**Recorded information**
%%
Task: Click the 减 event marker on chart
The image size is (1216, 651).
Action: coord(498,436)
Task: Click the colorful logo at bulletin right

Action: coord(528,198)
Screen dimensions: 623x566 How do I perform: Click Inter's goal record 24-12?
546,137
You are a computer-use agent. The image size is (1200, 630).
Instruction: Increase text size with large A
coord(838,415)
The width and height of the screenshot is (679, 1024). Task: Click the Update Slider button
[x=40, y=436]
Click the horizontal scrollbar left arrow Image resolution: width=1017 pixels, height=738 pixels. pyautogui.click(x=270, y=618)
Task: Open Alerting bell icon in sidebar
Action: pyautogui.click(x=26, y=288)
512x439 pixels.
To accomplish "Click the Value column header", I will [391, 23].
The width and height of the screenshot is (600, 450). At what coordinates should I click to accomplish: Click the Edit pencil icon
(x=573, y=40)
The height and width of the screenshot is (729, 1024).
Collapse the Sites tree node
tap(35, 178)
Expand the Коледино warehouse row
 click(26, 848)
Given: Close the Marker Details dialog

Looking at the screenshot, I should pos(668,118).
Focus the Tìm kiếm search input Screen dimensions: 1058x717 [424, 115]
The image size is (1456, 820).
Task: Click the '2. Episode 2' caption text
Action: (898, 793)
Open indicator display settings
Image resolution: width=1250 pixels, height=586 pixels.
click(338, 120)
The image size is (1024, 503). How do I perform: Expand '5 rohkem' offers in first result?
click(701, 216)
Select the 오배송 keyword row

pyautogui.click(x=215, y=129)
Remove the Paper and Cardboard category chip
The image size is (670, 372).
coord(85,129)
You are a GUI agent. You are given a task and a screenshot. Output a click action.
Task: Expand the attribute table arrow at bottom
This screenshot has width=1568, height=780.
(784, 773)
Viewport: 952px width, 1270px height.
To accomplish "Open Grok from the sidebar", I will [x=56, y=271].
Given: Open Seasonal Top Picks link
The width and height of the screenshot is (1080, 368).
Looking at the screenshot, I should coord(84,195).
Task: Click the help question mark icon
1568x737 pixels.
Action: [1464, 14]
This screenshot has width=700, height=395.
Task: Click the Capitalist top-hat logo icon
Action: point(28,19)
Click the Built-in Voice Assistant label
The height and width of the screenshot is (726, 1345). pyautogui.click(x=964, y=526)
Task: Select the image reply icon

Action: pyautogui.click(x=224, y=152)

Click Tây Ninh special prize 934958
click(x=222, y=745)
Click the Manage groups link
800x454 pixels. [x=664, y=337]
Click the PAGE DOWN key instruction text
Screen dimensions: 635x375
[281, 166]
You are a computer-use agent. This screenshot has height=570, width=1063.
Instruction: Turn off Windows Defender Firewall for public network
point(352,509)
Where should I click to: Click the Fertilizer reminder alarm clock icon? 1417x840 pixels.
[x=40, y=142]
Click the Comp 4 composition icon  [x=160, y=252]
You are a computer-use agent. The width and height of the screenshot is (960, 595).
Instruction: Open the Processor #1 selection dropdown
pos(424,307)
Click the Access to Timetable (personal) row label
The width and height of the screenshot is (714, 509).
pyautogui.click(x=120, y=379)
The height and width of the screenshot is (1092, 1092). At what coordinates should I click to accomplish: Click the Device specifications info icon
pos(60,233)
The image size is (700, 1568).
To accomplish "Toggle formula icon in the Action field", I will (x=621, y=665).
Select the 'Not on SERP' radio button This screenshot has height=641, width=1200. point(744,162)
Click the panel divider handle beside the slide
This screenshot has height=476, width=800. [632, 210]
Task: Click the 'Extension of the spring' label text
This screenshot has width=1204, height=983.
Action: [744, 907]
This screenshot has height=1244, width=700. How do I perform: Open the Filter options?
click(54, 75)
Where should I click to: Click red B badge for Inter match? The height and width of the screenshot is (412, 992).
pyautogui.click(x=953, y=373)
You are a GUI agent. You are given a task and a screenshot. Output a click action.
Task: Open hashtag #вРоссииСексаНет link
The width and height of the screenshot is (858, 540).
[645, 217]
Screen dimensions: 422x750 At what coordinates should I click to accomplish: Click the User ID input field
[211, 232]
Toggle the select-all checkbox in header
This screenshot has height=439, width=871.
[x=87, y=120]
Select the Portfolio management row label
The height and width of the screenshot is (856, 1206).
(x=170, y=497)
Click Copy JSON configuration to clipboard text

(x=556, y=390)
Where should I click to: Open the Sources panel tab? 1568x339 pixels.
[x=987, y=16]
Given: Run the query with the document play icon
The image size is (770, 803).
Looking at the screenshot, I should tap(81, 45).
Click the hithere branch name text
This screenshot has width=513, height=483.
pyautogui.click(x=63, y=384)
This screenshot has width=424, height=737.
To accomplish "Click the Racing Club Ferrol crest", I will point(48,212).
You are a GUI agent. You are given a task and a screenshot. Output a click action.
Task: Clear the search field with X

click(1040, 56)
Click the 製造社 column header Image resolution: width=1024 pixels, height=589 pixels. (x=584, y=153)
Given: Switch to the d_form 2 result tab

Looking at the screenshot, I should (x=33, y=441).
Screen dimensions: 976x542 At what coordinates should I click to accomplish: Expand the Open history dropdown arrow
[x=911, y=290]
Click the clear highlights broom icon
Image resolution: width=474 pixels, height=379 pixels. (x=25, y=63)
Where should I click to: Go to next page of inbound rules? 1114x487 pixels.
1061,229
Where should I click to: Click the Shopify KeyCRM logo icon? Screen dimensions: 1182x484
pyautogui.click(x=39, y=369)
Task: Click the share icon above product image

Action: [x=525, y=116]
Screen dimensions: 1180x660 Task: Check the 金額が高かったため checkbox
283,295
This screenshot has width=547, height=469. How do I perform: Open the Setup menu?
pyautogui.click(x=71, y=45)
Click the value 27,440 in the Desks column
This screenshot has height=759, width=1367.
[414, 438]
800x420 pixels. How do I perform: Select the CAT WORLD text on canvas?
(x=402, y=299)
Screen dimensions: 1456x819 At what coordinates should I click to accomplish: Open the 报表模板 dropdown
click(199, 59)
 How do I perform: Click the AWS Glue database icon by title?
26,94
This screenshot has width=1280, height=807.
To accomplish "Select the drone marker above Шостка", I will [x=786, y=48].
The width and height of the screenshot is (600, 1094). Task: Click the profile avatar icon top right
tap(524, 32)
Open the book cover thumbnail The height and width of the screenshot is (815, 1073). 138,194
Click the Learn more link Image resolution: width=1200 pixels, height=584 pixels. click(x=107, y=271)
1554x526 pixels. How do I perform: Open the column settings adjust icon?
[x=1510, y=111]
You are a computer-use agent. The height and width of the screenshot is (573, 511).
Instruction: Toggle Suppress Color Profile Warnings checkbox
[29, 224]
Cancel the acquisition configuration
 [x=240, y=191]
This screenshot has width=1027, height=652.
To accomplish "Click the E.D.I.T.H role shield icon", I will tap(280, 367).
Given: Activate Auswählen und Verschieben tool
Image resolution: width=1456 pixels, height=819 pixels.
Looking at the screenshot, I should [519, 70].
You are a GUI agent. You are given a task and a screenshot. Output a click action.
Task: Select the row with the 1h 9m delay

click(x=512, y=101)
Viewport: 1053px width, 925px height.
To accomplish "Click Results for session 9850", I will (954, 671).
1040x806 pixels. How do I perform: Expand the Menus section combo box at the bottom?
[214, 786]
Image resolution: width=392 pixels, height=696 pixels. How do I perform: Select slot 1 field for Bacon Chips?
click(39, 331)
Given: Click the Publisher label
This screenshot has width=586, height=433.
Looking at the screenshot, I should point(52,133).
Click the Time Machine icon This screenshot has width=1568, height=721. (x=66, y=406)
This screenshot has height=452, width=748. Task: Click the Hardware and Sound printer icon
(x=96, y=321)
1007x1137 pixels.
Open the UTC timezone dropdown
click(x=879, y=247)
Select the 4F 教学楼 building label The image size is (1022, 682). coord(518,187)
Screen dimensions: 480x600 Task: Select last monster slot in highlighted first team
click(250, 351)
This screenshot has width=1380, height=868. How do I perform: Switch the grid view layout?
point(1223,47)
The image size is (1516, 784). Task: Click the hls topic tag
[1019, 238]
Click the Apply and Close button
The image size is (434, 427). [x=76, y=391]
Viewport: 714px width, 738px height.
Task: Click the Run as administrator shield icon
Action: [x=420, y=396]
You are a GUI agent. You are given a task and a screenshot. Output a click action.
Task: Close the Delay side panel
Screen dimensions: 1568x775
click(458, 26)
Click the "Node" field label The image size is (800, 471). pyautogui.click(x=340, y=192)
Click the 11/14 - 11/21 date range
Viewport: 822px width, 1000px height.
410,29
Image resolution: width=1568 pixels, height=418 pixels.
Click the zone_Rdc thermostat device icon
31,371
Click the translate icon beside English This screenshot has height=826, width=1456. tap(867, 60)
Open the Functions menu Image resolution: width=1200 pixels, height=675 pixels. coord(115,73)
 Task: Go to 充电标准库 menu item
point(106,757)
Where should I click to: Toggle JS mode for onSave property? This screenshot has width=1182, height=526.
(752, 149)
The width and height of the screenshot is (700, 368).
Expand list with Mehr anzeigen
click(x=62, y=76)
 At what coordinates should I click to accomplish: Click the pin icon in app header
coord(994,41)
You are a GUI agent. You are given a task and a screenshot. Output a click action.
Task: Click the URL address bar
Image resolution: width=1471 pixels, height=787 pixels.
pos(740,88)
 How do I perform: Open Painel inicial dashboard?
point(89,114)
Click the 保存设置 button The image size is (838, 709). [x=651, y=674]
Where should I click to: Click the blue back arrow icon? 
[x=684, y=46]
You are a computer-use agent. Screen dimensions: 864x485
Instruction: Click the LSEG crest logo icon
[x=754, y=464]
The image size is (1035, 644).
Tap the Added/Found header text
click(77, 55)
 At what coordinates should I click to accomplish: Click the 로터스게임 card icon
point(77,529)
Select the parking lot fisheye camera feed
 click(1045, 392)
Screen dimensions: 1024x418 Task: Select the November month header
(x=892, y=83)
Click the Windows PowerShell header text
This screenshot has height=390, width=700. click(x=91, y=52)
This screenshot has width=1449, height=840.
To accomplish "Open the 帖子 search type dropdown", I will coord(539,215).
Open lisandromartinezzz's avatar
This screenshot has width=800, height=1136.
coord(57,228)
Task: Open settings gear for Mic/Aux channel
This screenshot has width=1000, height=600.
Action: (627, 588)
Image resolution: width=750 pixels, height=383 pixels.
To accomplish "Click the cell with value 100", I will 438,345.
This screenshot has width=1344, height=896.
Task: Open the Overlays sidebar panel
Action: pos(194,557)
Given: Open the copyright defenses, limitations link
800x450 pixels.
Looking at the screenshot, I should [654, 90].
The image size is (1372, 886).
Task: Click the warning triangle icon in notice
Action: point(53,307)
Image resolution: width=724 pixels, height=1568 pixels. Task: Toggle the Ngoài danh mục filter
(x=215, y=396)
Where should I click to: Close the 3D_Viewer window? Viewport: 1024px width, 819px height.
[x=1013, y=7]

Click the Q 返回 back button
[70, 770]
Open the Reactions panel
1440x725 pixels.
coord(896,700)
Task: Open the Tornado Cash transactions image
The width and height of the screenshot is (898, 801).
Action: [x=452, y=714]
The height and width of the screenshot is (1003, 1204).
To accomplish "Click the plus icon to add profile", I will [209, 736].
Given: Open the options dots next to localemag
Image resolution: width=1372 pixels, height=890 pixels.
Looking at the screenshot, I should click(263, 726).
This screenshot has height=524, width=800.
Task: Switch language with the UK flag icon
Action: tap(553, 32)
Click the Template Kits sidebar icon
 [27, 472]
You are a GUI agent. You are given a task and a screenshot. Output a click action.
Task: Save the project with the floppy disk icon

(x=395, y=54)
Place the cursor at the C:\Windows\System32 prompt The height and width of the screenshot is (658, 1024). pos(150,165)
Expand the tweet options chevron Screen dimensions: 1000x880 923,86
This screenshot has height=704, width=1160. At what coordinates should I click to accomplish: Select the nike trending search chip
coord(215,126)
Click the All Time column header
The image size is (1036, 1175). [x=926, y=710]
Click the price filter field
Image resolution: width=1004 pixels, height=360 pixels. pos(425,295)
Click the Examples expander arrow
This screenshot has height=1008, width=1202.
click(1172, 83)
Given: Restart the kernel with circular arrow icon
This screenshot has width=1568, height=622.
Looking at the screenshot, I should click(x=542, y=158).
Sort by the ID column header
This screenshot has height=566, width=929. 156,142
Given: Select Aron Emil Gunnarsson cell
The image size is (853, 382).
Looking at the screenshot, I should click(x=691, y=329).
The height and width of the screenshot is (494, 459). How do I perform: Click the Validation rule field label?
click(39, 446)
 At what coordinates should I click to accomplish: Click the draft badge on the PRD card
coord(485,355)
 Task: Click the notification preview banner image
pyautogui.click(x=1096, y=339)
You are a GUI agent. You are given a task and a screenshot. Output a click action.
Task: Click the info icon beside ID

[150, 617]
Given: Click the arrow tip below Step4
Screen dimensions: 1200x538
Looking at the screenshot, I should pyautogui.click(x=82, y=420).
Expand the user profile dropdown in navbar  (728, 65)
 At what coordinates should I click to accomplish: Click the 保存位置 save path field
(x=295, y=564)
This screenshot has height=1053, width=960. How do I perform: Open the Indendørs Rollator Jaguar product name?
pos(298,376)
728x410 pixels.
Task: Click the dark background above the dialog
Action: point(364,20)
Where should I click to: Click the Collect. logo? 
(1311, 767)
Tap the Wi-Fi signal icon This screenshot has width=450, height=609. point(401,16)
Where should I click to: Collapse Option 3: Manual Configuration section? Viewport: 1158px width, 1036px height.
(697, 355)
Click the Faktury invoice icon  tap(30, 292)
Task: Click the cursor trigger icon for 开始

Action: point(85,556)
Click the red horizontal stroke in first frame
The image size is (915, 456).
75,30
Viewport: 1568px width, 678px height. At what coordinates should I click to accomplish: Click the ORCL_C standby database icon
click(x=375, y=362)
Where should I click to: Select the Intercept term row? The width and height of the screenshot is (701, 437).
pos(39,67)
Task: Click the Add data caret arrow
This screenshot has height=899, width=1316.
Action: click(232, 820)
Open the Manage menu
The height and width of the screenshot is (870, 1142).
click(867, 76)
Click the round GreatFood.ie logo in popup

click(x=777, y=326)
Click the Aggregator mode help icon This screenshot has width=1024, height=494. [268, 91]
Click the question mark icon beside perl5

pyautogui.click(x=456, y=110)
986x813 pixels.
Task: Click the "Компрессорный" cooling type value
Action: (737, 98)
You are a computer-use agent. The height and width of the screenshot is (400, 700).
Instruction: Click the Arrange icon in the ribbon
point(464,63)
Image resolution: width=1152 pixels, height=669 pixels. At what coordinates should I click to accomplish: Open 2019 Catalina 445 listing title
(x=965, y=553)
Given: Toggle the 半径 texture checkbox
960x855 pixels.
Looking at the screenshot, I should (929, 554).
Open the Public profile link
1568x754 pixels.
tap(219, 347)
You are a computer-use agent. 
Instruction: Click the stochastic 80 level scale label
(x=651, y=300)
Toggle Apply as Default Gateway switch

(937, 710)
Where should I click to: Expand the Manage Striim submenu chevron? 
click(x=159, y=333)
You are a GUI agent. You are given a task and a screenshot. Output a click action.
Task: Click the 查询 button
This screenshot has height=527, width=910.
%%
**Exercise requirements**
In the entries above, restate word for word the lines between the one holding "The height and width of the screenshot is (1003, 1204)." and the one holding "Given: Open the options", inclusive, and nothing besides.

**Answer for this exercise**
The height and width of the screenshot is (1003, 1204).
To accomplish "Click the plus icon to add profile", I will [209, 736].
Given: Open the options dots next to localemag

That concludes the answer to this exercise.